Proteins have amazing structural and functional diversity that enables cells to catalyze chemical reactions, regulate cell growth and death, transduce energy into mechanical force, execute complex signaling networks, and carry out the myriad of other processes essential for life. For biological systems to adapt, they must be able to acquire new functions and consequently new protein structures. Examining the database of known protein structures reveals that nature re-uses protein folds and structural motifs. Some folds are prolific and perform many distinct functions while others are restricted to one or a few closely related functions. While proteins with similar structures are likely to have similar functions, the details of specificity and regulation depend on the small differences between globally similar structures. We combine computational and experimental approach to understand the origin of protein structural diversity and the mechanism by which protein structure determines functional specificity.
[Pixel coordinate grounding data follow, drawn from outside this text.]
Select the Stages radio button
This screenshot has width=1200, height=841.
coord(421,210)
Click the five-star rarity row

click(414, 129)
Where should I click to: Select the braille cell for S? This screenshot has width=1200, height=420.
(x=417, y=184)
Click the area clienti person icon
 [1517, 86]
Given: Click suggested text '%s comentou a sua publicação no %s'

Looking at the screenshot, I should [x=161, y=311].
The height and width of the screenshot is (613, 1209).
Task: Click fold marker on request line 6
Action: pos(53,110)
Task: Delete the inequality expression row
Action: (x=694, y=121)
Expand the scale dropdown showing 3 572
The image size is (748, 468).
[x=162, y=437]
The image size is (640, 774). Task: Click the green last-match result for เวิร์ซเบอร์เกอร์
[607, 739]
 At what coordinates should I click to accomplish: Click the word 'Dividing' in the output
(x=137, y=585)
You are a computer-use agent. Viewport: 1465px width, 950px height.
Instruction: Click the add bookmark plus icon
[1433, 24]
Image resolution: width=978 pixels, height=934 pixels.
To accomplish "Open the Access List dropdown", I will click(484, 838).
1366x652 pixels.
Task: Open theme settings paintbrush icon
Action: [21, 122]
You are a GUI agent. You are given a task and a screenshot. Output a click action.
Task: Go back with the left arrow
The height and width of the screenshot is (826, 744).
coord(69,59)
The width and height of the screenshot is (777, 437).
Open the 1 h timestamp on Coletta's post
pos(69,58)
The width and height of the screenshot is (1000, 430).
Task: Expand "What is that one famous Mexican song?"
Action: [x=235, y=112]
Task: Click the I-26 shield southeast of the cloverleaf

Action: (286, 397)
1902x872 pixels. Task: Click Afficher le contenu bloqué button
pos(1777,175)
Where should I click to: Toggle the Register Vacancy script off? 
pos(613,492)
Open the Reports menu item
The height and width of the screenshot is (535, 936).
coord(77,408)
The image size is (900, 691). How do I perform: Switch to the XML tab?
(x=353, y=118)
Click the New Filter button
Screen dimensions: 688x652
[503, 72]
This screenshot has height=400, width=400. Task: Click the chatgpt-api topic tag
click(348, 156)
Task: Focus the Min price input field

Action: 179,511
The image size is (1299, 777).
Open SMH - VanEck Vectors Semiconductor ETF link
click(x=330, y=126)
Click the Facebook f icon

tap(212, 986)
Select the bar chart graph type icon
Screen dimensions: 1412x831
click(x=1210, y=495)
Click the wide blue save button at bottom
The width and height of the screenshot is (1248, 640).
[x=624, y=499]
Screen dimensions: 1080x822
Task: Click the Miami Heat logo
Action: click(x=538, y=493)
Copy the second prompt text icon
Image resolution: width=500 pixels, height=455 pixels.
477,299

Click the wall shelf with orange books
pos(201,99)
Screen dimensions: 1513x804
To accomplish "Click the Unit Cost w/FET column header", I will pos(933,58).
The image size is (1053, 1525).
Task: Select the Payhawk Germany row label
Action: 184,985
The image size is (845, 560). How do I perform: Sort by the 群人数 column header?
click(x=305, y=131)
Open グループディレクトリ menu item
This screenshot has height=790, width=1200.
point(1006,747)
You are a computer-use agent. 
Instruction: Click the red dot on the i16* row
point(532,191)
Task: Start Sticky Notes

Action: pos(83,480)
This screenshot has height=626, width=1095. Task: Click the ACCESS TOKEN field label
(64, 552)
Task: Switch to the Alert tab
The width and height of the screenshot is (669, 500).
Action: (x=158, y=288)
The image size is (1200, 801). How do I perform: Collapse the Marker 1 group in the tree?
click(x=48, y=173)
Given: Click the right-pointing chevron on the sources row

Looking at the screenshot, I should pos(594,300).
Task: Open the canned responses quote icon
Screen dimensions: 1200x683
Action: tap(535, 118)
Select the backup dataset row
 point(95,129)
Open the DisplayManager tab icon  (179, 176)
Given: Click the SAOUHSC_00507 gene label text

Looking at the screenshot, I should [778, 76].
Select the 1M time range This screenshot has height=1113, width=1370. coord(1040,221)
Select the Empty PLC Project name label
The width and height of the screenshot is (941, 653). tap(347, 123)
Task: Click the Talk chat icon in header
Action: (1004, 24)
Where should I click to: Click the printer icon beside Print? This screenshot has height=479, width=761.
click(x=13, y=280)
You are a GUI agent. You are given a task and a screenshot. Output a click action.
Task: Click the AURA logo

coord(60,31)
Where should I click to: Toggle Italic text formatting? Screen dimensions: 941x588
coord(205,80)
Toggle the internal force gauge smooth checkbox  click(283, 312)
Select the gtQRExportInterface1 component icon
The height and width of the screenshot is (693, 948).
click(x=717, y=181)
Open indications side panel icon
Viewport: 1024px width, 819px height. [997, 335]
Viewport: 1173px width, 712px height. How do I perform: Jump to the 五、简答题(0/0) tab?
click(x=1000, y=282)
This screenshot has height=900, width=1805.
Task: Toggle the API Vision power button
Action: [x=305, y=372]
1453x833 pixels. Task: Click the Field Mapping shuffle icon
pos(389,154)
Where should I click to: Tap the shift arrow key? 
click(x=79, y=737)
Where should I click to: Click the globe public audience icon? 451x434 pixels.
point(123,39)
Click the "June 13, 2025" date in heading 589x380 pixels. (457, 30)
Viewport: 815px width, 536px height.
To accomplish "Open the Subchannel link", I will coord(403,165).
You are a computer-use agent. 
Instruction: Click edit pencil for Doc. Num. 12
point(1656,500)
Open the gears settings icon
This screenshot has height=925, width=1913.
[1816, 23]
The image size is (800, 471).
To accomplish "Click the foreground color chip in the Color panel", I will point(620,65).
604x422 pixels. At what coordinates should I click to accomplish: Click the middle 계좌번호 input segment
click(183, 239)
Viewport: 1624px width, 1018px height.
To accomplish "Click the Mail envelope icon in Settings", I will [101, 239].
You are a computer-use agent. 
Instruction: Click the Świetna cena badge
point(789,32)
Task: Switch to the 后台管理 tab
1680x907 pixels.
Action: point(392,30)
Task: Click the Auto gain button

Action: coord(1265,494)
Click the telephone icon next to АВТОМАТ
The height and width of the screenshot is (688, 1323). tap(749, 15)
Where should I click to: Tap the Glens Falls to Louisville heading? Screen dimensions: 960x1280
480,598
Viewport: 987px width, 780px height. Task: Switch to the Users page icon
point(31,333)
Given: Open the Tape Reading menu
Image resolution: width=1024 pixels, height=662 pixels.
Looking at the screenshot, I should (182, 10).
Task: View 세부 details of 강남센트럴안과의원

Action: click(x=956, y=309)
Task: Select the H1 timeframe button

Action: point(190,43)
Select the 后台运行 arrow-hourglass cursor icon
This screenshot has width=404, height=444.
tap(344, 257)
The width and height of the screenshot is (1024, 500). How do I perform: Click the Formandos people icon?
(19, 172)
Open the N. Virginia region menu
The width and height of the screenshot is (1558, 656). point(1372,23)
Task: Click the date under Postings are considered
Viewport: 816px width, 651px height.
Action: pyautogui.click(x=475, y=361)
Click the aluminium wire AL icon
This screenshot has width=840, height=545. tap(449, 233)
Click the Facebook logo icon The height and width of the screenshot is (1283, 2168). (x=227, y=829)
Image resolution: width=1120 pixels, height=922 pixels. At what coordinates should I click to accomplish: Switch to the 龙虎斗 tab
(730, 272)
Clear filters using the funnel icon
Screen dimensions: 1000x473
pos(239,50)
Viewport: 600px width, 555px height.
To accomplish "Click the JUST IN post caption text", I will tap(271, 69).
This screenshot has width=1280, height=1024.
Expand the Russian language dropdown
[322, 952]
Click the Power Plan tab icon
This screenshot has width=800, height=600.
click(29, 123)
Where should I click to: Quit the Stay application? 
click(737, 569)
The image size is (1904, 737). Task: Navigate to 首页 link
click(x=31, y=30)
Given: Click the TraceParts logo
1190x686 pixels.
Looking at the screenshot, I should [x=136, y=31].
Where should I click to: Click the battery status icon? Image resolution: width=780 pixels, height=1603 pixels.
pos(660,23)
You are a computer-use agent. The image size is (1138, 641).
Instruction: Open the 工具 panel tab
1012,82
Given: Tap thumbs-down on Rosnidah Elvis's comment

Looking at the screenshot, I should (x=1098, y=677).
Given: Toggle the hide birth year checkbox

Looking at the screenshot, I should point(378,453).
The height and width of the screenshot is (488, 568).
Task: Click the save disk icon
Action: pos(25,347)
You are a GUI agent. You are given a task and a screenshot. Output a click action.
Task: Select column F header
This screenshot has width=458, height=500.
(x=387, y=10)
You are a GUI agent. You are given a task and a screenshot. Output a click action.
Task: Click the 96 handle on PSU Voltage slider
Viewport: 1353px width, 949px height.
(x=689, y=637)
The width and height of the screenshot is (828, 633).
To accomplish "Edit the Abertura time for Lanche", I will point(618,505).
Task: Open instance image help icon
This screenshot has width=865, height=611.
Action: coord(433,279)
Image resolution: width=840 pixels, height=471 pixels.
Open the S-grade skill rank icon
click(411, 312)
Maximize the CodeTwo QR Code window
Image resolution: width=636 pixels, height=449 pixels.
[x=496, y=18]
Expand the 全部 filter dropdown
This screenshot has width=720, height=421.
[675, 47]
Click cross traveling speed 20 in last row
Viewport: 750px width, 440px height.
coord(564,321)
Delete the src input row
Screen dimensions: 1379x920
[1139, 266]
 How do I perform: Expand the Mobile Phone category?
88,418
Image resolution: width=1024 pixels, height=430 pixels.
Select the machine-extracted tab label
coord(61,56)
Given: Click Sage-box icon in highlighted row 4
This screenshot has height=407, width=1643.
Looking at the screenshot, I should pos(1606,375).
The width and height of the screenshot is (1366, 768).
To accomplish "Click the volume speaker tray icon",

Computationally, we utilize the Rosetta algorithm, which predicts protein structure by assembling short fragments of known structures. This method has been very successful in large-scale structure prediction tests and has been effectively applied to other modeling problems including protein design and protein-protein docking. One focus of our research is developing the Rosetta strategy to model structural differences in homologous proteins. Approximately 30% of known sequences have sufficient sequence similarity to a protein of known structure for current homology-based modeling methods, and this number is expected to increase as high-throughput structural genomics projects continue to map the protein structure universe. While homology modeling is one of the most reliable methods for structure prediction, structural divergence between related proteins occurs when sequence similarity is weak or nonexistent. Because sequence and structure divergence between homologous family members is responsible for changes in protein function and specificity, accurately modeling the differences between similar structures is an important application of prediction methods.
The evolution of diversity in protein structures can be traced by sequence-based methods, and comparison of known protein structures provides ample evidence that protein folds evolve by accumulation of insertions, deletions, and conversions of secondary structure elements. Proteins pairs that exhibit structural similarity in the absence of significant sequence similarity, however, may have diverged from a common ancestor to such an extent that detectable sequence homology has been lost or may result from convergent evolution. Additionally, highly related family members often have multiple insertions and/or deletions in addition to significant local sequence changes, complicating analysis of sequence-structure relationships. A second research focus is rational design and biophysical characterization of sequence-structure pairs that differ by a single insertion/deletion. The structural, functional and energetic consequences of single insertion/deletion events can be experimentally examined in such designed proteins, providing ideal model systems for improving computational methods for predicting structural perturbations. Rational design also permits putative pathways of structure evolution to be recreated, allowing investigation of the extent to which nature recycles elements in protein folds and functions and potentially permitting exploitation of such modular design for engineering novel protein folds and functions.